_Problem to solve_: Across the data below, count every line where the string "computer" appears. Answer with the number alone.

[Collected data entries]

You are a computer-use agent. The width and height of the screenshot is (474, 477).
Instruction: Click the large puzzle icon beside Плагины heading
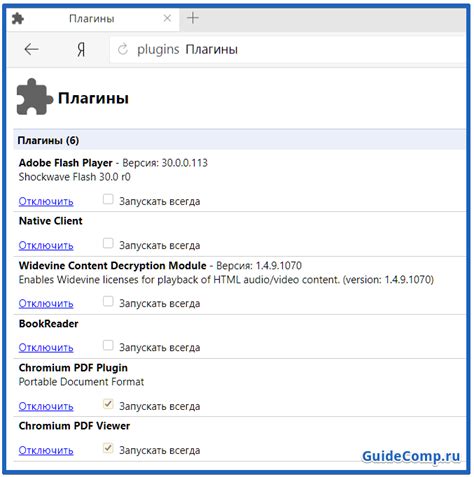34,97
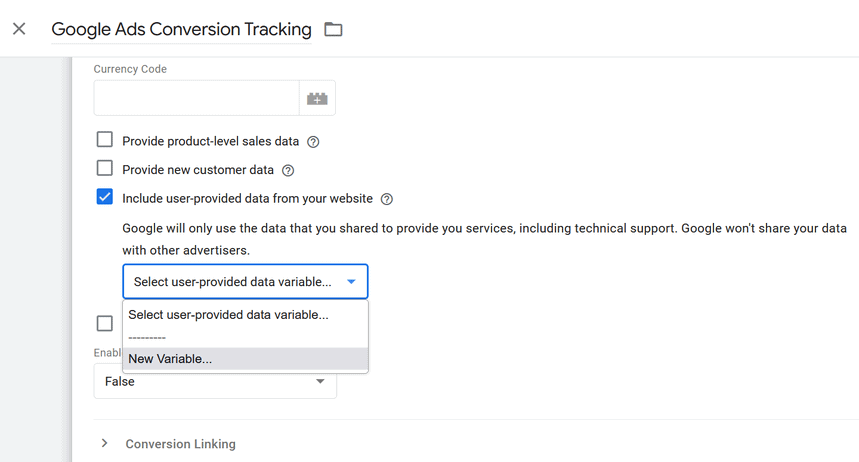The image size is (859, 462).
Task: Close the tag editor with X icon
Action: (x=19, y=29)
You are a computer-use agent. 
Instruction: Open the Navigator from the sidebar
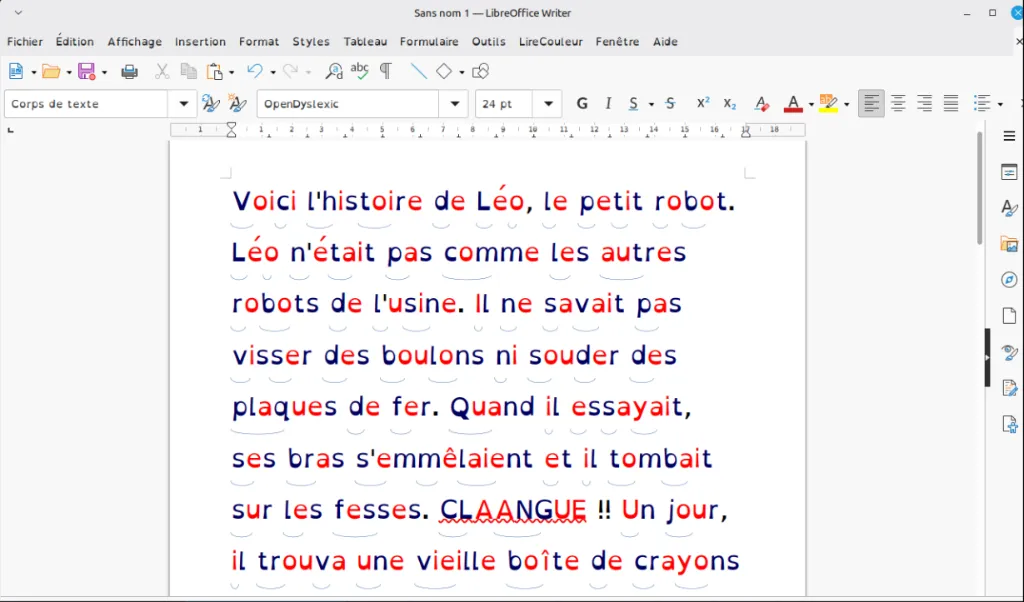pos(1009,280)
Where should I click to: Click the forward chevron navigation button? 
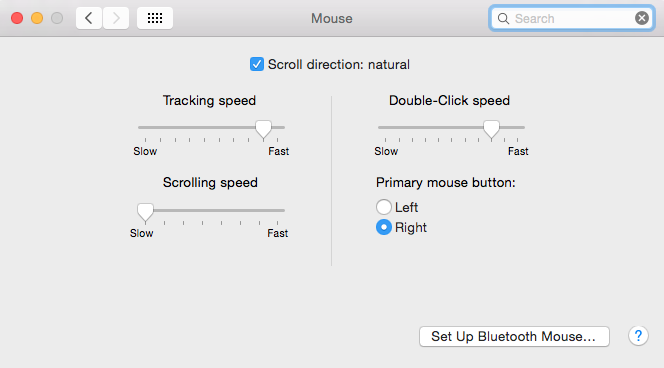point(116,18)
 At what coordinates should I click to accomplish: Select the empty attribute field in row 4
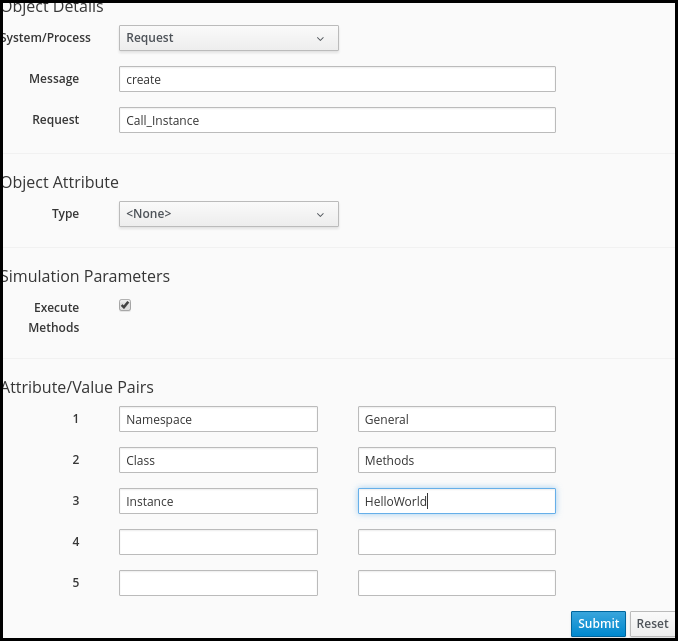click(x=218, y=542)
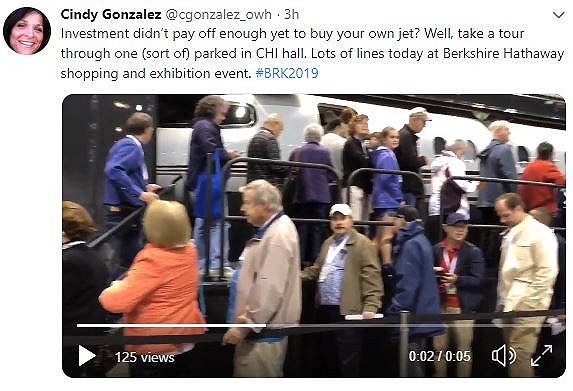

_Solution for this problem_: 2